Given exercise: Pick out and copy each line of the items below that contains the word "bold", matching case exactly.

Given entries:
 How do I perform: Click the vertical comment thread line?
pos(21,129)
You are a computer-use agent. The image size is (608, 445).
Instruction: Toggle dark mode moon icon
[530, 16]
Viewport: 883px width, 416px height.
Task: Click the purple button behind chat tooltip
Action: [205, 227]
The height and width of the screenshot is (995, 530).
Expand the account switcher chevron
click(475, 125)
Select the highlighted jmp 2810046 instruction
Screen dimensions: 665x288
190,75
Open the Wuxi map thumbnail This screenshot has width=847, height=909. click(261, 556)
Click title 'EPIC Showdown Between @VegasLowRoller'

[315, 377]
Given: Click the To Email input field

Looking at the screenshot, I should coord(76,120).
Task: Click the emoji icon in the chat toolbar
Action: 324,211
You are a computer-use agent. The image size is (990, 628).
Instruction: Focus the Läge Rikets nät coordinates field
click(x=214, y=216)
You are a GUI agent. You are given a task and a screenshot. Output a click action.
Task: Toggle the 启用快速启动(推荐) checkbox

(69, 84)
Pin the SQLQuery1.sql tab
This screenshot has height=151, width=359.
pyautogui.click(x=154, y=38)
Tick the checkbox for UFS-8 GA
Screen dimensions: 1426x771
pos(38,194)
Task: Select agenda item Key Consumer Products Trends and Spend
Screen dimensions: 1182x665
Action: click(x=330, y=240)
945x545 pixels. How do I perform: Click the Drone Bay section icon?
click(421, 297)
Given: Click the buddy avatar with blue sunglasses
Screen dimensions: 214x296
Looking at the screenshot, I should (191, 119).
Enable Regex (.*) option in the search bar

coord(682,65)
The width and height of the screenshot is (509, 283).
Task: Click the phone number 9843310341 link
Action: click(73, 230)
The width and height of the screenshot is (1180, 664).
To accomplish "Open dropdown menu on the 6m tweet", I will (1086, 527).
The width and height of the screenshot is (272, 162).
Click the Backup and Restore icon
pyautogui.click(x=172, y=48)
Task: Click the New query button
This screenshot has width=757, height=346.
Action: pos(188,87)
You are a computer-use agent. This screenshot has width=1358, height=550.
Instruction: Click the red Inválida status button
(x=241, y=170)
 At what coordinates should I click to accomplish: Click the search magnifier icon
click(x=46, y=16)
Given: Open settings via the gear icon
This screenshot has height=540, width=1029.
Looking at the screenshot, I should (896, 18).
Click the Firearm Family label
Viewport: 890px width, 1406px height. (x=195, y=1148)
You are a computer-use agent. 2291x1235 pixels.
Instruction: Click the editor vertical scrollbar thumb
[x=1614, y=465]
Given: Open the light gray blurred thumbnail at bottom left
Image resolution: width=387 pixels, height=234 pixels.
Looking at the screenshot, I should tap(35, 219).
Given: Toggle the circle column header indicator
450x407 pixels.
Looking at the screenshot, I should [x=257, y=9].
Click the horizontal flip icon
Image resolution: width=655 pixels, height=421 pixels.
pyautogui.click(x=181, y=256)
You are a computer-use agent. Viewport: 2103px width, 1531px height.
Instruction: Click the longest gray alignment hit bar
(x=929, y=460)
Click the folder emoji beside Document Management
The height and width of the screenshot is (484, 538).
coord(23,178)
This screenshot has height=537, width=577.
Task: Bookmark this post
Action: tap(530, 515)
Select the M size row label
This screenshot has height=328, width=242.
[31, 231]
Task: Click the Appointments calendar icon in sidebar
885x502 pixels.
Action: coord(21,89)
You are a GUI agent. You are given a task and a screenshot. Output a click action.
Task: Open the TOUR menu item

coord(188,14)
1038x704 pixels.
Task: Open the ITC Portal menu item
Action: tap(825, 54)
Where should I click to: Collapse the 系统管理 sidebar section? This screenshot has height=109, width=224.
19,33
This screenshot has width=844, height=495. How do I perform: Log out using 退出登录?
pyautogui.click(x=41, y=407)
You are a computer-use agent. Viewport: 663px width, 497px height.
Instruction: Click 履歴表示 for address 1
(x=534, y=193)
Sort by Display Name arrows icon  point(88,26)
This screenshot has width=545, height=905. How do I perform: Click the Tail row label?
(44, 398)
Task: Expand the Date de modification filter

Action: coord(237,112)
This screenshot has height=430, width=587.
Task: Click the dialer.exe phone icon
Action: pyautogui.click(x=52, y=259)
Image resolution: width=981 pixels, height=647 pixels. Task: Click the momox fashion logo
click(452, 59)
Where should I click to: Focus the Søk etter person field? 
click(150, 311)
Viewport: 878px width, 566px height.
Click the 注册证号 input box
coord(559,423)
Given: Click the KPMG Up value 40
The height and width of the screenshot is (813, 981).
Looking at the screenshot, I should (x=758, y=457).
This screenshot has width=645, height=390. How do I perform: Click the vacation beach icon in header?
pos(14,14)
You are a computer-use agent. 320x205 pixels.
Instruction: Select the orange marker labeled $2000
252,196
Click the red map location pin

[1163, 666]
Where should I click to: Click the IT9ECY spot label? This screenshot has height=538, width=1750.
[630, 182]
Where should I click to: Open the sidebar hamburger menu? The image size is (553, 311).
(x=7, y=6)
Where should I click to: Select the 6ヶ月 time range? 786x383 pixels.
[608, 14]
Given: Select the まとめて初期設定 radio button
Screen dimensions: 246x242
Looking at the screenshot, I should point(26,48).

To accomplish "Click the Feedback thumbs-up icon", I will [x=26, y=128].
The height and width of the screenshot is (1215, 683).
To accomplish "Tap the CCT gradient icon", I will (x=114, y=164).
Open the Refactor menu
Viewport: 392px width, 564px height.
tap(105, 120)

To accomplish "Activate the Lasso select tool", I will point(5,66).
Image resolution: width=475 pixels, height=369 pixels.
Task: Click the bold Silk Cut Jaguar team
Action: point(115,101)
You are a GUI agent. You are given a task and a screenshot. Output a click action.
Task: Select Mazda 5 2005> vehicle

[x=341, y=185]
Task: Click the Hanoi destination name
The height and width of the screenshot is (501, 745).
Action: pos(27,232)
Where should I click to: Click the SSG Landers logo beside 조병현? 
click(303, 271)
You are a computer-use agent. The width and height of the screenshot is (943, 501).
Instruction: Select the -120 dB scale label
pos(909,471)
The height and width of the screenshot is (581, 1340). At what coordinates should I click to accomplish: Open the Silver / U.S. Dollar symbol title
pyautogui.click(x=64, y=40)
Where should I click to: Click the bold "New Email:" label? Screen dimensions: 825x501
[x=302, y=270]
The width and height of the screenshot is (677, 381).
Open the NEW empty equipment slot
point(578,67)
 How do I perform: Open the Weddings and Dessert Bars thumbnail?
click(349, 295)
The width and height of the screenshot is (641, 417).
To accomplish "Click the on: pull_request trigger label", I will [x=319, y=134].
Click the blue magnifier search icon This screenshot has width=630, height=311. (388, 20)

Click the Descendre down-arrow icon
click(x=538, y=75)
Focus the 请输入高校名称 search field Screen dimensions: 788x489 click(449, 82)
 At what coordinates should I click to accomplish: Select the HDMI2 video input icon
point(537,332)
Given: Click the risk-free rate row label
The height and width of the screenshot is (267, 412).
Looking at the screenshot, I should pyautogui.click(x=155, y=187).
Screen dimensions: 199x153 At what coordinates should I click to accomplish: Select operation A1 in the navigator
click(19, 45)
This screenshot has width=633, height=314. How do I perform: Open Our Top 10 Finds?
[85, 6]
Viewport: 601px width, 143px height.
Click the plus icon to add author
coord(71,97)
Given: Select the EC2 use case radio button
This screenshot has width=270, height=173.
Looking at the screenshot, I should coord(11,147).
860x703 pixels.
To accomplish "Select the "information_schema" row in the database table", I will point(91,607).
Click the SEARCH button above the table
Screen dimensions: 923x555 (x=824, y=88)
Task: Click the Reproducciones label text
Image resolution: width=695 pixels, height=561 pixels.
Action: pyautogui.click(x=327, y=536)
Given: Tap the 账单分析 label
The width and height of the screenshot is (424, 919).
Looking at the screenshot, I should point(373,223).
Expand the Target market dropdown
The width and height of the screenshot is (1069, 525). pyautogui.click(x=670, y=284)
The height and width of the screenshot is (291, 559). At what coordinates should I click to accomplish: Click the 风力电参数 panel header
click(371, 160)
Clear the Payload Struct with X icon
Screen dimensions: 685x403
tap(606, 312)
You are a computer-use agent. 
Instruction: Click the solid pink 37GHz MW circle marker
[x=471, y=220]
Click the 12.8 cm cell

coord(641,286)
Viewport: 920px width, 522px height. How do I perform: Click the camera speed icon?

Exercise output:
Task: Click the bold Silk Cut Jaguar team
Where should I click to: Click the bold "New Email:" label? Screen dimensions: 825x501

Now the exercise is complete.